On Friday the Bureau of Consumer Financial Protection (BCFP or Bureau) announced a settlement with National Credit Adjusters, LLC (NCA), a privately-held company headquartered in Hutchinson, Kansas, and its former CEO and part-owner, Bradley Hochstein. The company primarily collects debts for online lenders operating on tribal land. Per the announcement,

As described in the consent order, the Bureau found that NCA and Hochstein used a network of debt collection companies to collect consumer debt on NCA’s behalf. Some of those companies engaged in frequent unlawful debt collection acts and practices that harmed consumers, including by representing that consumers owed more than they were legally required to pay, or threatening consumers and their family members with lawsuits, visits from process servers, and arrest, when neither NCA nor the collection companies intended or had the legal authority to take those actions. NCA and Hochstein continued placing debt with those companies for collection with knowledge or reckless disregard of the companies’ illegal consumer debt collection practices. NCA and Hochstein also sold millions in consumer debt to one of those companies with knowledge or reckless disregard of the company’s illegal consumer debt collection practices.

Under the terms of the consent order, NCA and Hochstein are barred from certain collection practices and Hochstein is permanently barred from working in any business that collects, buys, or sells consumer debt. The order imposes a judgment for civil money penalties of $3 million against NCA and $3 million against Hochstein. As explained in the order, full payment of those amounts is suspended subject to NCA paying a $500,000 civil money penalty and Hochstein paying a $300,000 civil money penalty.

The complete Consent Order can be downloaded here.

This is an enforcement action that began during the Cordray management era of the Bureau. Reuters reported back in March of this year that Mulvaney had decided to drop the case. The article quoted NCA's attorney, Sarah Auchterlonie, saying “(Cordray) had a theory that was really out there and I think everything related to it is being pulled back,” and that the case is "dead."

It's unclear what happened between March and July that would revive the matter, but the following are highlights of the Bureau's findings:

  • In addition to placing and selling accounts to the companies in question, Hochstein and NCA helped to draft and implement policies and procedures to create the false impression in original creditors that the collection agencies complied federal consumer financial laws; defending agencies when creditors raised concerns about their practices; preventing NCA's compliance personnel from conducting appropriate and effective reviews of the collection agencies; and refusing to implement corrective recommendations made by NCA's compliance personnel.

  • Hochstein determined which agencies NCA would place debt with, which relationships would be terminated, and which accounts and under what terms the agencies would collect.

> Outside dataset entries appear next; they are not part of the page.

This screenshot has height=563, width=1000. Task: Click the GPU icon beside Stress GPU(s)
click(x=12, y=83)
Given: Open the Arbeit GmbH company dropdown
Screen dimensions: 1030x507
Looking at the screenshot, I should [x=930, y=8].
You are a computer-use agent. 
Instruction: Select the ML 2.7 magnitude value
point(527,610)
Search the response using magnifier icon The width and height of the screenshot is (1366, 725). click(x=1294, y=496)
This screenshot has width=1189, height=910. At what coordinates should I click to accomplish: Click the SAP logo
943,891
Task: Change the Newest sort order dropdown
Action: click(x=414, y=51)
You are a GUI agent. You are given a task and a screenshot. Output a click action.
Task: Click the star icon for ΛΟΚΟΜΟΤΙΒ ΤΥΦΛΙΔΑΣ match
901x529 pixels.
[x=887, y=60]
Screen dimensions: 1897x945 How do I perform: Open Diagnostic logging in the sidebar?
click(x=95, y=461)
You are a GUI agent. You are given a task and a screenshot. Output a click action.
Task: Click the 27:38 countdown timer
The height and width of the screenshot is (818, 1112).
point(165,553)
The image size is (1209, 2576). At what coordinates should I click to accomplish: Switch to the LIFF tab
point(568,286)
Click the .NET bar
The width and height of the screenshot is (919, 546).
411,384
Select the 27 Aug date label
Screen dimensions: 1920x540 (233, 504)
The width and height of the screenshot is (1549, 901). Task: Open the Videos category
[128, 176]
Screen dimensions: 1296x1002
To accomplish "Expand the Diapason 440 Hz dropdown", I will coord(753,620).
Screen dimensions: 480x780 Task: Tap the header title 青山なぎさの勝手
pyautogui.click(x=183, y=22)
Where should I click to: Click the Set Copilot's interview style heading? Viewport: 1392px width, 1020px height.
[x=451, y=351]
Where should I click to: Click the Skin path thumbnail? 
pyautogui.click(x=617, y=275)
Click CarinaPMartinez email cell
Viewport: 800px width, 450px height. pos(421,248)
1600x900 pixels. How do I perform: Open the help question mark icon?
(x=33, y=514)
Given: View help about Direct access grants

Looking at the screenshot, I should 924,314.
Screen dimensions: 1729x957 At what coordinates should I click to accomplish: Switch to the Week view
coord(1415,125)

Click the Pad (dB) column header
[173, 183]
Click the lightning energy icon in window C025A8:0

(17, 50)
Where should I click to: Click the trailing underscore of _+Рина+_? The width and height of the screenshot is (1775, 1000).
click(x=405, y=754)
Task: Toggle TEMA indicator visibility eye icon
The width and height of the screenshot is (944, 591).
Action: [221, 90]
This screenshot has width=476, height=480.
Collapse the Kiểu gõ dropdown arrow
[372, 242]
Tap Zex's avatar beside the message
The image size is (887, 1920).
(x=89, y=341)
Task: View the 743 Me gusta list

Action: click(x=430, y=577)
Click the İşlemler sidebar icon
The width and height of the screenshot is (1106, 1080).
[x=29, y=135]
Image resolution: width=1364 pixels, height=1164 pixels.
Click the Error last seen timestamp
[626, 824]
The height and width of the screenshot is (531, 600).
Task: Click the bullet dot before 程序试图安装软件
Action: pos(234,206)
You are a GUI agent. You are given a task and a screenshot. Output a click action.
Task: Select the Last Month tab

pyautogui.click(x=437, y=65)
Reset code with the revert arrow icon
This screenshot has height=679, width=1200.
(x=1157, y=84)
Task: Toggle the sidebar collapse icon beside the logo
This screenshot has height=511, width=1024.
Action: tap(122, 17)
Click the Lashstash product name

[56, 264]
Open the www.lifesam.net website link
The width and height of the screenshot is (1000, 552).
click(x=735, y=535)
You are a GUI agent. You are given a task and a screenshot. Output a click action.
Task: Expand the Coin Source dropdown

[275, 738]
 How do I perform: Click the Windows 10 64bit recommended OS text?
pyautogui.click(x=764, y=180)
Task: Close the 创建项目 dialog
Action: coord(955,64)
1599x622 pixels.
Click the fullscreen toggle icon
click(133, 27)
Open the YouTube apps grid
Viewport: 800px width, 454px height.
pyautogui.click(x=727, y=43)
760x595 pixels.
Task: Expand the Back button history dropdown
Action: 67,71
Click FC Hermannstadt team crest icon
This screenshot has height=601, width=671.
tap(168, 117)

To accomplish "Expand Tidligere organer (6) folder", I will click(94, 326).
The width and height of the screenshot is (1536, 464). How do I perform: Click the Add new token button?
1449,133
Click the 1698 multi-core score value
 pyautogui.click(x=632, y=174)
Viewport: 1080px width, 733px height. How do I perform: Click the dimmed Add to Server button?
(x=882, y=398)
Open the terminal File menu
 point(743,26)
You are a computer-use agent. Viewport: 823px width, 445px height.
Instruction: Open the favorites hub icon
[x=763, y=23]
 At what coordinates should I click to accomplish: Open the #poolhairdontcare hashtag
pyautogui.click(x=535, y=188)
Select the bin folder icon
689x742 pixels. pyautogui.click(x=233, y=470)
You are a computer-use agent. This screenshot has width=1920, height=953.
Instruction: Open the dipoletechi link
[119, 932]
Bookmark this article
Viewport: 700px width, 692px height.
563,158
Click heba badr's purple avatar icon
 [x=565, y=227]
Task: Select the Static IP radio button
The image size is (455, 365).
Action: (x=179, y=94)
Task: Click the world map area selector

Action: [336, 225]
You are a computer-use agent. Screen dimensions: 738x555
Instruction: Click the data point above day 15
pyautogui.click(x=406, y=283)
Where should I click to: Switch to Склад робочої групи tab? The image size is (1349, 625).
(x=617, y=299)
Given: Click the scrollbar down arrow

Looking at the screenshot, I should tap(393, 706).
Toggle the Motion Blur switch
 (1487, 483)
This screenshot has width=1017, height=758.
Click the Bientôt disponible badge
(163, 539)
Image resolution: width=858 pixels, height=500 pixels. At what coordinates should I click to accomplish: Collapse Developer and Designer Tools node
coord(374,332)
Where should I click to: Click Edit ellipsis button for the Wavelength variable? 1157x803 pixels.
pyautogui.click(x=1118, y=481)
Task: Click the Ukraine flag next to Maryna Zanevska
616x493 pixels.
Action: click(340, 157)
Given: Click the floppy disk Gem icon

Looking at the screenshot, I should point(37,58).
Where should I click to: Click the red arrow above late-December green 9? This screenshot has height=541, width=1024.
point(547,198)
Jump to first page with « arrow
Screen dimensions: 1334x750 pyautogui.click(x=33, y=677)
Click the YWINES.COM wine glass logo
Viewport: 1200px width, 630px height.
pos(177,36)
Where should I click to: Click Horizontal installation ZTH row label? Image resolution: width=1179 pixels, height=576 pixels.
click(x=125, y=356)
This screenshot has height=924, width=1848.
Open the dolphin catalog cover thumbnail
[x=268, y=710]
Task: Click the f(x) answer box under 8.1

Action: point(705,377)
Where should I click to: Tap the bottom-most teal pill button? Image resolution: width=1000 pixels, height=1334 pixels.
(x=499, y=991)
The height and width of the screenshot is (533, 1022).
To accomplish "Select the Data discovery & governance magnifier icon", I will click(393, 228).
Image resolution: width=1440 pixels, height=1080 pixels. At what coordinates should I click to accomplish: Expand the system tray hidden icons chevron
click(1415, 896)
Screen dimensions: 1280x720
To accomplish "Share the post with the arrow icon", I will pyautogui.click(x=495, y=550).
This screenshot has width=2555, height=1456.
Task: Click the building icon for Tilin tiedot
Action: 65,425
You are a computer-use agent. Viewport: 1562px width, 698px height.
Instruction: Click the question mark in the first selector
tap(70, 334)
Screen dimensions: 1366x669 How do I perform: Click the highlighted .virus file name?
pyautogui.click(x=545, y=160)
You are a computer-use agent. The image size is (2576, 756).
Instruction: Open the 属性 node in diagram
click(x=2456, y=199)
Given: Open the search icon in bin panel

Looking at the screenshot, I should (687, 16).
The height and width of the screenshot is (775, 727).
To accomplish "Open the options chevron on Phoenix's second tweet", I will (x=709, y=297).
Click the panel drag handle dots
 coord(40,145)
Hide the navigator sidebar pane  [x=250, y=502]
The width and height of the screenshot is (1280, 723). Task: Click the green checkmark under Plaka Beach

  • Hochstein and NCA were aware of the conduct of the agencies but didn't prevent it, and continued to refer accounts to those agencies even after learning that they frequently inflated account amounts, threatened to take legal actions that NCA didn't have the intention or legal authority to take, and ignored NCA's compliance department.

  • NCA and Hochstein regularly exerted control over the agencies, including providing instructions for collection conduct, setting benchmarks, moving accounts between agencies based on performance, directing agencies to hire or fire employees, and withdrawing accounts from agencies based on financial performance, but not misconduct.

The Bureau claims that consumers couldn't reasonably avoid injury because they often lacked access to the documentation indicating how much they actually owed and were unlikely to know what authority the collection agencies had to follow through on claims of legal action. 

Per the Order, Hochstein is permanently restrained from acting as an officer, director, employee, agent or advisor of, or otherwise providing management, advice, direction or consultation to, any individual or business that collects, buys, or sells consumer debt.

NCA is required to submit a compliance plan to the Bureau's Enforcement Director within 30 days. The company's Board must review all submissions required by the Order (including plans, reports, programs, policies and procedures), and will have ultimate responsibility for proper and sound management of NCA. A copy of the Order must be provided to each current or future (for 5 years) member of its board, as well as any officers, managers, employees, agencies, debt buyers or others with responsibilities related to its subject matter.

Neither NCA nor Hochstein admitted (or denied) any of the findings of fact or conclusions of law in their consent to the Order.

insideARM Perspective

We don't know what we don't know. Is there a lesson for others besides the obvious (avoiding the illegal alleged conduct)? It's interesting. The Order really throws Hochstein under the bus, suggesting that he knew about - or even encouraged - the illegal conduct, and allowed it in spite of the efforts of his own compliance team. The Order then requires an extensive plan for how to ensure that the company's compliance management system will operate properly in the future. I don't have access to the discovery documents, it sounds like there was indeed a compliance management system, but it was circumvented by the guy in charge. What's the right check and balance for that? 

Meanwhile, an internet search for "National Credit Adjusters" and "consent order" also produced a 2016 Order from the New York State Department of Financial Services (read it in full here), which found that between 2007 and 2014 the company "pursued and collected payments made on thousands of usurious payday loan accounts" which were void and unenforceable. The company was also accused of harassing consumers by repeatedly calling them at home and at work, threatening to call employers, and pressuring family members.